### Extracted records

== == ==

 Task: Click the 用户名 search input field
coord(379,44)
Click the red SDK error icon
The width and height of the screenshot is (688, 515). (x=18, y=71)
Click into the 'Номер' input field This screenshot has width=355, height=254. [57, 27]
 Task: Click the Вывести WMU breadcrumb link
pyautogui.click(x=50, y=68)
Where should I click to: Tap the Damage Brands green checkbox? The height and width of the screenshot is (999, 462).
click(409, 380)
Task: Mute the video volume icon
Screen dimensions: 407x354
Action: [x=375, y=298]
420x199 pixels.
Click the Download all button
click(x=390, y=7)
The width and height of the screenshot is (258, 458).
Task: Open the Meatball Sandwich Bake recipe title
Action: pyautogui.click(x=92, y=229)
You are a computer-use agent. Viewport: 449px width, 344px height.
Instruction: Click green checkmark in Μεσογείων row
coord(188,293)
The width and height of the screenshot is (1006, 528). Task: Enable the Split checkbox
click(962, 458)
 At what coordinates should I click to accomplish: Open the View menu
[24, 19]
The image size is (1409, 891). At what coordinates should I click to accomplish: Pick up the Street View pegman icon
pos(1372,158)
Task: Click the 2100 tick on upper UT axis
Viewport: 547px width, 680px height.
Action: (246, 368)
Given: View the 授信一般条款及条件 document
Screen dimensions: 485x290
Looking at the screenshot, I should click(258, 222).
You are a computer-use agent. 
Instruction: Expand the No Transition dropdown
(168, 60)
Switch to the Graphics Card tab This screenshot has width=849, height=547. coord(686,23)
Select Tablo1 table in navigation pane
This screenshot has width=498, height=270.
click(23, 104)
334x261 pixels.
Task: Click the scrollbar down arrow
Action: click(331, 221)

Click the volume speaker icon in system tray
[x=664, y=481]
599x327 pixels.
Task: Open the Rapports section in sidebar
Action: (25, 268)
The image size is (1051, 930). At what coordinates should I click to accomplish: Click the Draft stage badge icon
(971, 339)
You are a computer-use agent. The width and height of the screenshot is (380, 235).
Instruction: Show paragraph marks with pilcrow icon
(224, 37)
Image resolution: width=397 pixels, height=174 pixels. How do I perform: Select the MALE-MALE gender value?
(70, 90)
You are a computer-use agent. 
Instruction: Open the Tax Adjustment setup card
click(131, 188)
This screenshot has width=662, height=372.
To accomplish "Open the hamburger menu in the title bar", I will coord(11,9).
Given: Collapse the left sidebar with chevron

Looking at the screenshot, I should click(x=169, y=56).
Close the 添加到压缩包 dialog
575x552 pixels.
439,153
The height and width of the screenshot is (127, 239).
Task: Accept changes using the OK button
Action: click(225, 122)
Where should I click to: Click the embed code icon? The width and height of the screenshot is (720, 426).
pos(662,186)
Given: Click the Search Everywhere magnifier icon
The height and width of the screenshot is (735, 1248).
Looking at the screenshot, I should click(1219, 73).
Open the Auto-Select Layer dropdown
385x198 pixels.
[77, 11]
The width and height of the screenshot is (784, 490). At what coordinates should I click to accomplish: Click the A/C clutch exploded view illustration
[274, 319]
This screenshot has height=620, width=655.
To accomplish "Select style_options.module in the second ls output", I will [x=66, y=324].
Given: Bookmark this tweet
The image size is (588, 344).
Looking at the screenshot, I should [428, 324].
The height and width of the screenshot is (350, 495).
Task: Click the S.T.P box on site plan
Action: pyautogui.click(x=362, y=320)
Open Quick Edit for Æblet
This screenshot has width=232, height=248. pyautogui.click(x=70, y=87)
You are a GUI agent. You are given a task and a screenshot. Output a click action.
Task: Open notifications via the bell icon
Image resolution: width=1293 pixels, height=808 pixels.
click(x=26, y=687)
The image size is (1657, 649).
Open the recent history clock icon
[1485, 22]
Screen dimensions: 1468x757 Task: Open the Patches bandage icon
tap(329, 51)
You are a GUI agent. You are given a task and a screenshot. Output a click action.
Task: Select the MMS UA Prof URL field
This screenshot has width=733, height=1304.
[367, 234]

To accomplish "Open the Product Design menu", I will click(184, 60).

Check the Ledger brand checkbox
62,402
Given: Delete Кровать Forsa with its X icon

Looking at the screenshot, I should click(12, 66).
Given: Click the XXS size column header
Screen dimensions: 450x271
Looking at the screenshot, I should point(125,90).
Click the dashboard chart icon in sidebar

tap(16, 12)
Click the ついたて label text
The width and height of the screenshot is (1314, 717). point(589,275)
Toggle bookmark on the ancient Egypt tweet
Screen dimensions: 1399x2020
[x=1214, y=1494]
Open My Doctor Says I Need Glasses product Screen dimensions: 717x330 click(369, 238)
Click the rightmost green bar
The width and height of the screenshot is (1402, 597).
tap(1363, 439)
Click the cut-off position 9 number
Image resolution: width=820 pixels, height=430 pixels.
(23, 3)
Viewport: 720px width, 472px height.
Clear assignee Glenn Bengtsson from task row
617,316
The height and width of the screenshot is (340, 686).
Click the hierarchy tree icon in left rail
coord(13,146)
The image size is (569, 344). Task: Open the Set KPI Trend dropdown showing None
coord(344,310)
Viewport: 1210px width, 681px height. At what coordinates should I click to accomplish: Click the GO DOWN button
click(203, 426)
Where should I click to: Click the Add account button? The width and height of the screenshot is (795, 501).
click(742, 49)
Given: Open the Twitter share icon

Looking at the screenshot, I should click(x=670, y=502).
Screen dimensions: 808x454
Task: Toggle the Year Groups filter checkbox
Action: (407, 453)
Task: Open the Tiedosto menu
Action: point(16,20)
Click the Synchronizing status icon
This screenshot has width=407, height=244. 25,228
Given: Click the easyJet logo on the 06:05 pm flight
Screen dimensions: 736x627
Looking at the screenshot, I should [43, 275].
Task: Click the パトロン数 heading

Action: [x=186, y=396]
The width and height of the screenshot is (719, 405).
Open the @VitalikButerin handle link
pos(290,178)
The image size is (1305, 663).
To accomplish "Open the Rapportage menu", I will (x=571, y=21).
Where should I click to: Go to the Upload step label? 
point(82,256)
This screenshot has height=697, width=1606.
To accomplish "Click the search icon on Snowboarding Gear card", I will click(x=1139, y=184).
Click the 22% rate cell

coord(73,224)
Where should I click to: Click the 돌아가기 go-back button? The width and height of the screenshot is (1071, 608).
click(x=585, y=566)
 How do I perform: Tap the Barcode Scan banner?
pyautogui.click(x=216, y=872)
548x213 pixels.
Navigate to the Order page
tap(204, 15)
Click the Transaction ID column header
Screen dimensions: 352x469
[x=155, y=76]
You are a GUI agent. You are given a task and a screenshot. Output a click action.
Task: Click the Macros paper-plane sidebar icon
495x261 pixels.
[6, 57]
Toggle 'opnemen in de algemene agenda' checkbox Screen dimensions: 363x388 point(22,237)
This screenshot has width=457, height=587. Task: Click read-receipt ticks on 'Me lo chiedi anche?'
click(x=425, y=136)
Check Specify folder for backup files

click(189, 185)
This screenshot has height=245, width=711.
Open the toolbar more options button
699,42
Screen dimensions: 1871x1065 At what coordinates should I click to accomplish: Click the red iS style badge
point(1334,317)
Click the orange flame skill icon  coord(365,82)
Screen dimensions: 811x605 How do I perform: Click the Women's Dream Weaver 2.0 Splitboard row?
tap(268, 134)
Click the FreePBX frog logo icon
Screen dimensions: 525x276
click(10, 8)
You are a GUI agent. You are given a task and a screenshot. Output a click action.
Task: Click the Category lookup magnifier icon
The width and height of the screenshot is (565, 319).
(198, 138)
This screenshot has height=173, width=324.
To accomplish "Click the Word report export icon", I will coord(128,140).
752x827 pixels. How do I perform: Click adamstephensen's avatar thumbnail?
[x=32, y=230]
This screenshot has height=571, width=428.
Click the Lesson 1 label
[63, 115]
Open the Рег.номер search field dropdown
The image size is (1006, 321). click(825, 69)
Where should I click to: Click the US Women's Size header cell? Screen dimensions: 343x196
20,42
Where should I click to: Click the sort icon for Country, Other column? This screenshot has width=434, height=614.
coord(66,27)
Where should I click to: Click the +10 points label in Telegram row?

== == ==

### Task goal
Return only the lines between the one holding "Where should I click to: Click the Add" and the one holding "The width and height of the screenshot is (719, 405).", inclusive, exactly as they appear above.

### Task output
Where should I click to: Click the Add account button? The width and height of the screenshot is (795, 501).
click(742, 49)
Given: Open the Twitter share icon

Looking at the screenshot, I should click(x=670, y=502).
Screen dimensions: 808x454
Task: Toggle the Year Groups filter checkbox
Action: (407, 453)
Task: Open the Tiedosto menu
Action: point(16,20)
Click the Synchronizing status icon
This screenshot has width=407, height=244. 25,228
Given: Click the easyJet logo on the 06:05 pm flight
Screen dimensions: 736x627
Looking at the screenshot, I should [43, 275].
Task: Click the パトロン数 heading

Action: [x=186, y=396]
The width and height of the screenshot is (719, 405).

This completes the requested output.